Nightly is a build off m-c every night. It's not particularly any more stable than a random m-c build.


It's big for anyone doing video because it means you no longer need to encode everything in two formats simply to support Firefox.

Beyond saving half of your disk space this is nice because WebM has limited toolchain support so anyone with a video production pipeline basically had to decide whether it was worth the effort integrating a bunch of new tools or continuing to put up with Flash.


It's a huge step for encoding videos in just one format for all browsers.

Even on youtube, 50% of the videos I try to see cannot be watched without flash.


"Videos with ads are not supported (they will play in the Flash player)". http://www.youtube.com/html5


You can watch those without Flash by faking your UA string (try e.g. iPad). Feature detection, Google?


For all browsers running on the same operating system i.e. Windows.


I believe that "Nightly" refers to the nightly build. That is it is a build of Firefox that follows the current development branch.

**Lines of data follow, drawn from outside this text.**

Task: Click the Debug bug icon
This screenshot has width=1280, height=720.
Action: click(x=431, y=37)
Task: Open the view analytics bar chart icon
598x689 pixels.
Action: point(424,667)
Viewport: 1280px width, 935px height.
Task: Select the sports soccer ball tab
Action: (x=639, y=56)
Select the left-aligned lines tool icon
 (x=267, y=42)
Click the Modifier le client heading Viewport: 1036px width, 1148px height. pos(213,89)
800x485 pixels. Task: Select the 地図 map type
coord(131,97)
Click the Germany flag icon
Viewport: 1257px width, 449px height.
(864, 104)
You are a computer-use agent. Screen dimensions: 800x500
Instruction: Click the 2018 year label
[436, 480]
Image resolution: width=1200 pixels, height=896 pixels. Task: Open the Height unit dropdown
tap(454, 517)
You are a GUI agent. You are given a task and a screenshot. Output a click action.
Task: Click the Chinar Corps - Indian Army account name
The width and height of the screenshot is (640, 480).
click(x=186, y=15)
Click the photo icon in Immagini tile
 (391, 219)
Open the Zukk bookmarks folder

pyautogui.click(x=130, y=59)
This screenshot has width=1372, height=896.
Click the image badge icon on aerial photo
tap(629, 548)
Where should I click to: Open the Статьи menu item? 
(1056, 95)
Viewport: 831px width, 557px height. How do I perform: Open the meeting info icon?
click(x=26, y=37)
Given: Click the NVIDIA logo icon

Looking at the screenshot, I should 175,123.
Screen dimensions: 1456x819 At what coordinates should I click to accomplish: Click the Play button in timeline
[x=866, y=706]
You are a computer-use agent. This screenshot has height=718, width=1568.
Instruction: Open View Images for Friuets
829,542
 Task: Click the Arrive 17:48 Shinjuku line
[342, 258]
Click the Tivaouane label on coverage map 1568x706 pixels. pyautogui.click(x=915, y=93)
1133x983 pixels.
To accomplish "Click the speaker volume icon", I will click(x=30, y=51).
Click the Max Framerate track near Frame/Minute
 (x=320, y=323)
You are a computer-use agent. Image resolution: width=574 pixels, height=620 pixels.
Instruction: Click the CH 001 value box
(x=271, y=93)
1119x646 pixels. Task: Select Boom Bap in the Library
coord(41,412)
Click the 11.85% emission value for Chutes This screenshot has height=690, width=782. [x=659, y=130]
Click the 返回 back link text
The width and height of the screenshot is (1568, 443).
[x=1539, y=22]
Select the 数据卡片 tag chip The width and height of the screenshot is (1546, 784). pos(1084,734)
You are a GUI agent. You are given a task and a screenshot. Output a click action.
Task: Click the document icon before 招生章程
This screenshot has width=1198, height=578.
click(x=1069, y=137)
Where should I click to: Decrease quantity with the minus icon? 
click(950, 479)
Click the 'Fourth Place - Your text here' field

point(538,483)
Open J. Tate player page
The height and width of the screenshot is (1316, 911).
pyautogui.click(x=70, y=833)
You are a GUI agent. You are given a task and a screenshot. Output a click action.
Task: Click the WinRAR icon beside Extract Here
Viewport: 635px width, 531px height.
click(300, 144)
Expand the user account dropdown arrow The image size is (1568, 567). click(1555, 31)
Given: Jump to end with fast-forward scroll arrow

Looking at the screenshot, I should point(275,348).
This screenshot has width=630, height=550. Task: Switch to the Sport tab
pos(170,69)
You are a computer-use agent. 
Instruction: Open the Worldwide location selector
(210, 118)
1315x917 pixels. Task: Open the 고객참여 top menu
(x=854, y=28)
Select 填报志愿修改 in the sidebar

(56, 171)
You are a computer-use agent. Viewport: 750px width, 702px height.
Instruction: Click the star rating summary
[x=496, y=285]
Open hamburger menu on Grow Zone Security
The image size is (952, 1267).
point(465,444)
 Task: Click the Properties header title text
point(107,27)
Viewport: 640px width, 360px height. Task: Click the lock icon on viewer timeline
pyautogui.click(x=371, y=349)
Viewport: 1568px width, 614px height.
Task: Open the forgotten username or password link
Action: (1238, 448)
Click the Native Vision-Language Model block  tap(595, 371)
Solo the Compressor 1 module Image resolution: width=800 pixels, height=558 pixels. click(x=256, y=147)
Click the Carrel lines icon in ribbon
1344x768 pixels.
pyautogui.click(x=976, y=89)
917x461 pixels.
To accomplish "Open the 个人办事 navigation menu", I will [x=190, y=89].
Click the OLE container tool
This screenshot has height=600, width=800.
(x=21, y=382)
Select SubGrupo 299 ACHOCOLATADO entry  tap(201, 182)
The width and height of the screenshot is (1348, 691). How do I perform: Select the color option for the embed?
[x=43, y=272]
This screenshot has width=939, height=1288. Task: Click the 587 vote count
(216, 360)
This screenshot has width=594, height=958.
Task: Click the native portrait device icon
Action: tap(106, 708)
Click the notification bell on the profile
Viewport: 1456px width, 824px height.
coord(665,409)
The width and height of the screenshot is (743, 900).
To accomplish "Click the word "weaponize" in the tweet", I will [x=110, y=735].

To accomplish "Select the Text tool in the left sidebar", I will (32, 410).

Will Mac also get this? I'm not sure, but I think this CoreAudio, CoreVideo and friends might have this stuff.


They plan to implement OSX support soon. Here's the bug:

https://bugzilla.mozilla.org/show_bug.cgi?id=801521


Wow, they're at 20 already? At that rate, they'll reach Firefox 100 in a decade. Frankly, it sounds quite ridiculous.


The end user shouldn't care or know what version the browser for anything but troubleshooting anyways, to them it's just "Firefox" and "Chrome" no more of this stupid bullshit like IE6/7/8/9/10 that will held back progress for the last decade and will continue to do so for the next decade to come.


So? Chrome's dev channel is version 25. Plus, Chrome has a shorter beta testing cycle than Firefox, so Chrome's version number will always outpace Firefox's.


Chrome has a shorter beta testing cycle? I thought both browsers had 6 weeks for that.


Chrome and Firefox both have 6 week release cycles, but Chrome does not have an equivalent to Firefox's Aurora channel. Aurora adds an extra 6 weeks from feature checkin to release. :\


Chrome: canary, dev, beta, release

Firefox: nightly, aurora, beta, release

Isn't Chrome dev the parallel to Firefox aurora?


AFAICT, Canary is like Nightly and Dev is a ~weekly stable snapshot of Canary. So Dev is running parallel to Canary.

On my machine, Canary is version 25.0.1365.1 and Dev is 25.0.1364.2, slightly behind. Beta is 24.0.1312.25.


Oh, I didn't realize that. I don't see this written anywhere though, the best I could find is a quote from Paul Irish that features on Canary get to users in 11 weeks, "unless there is a delay".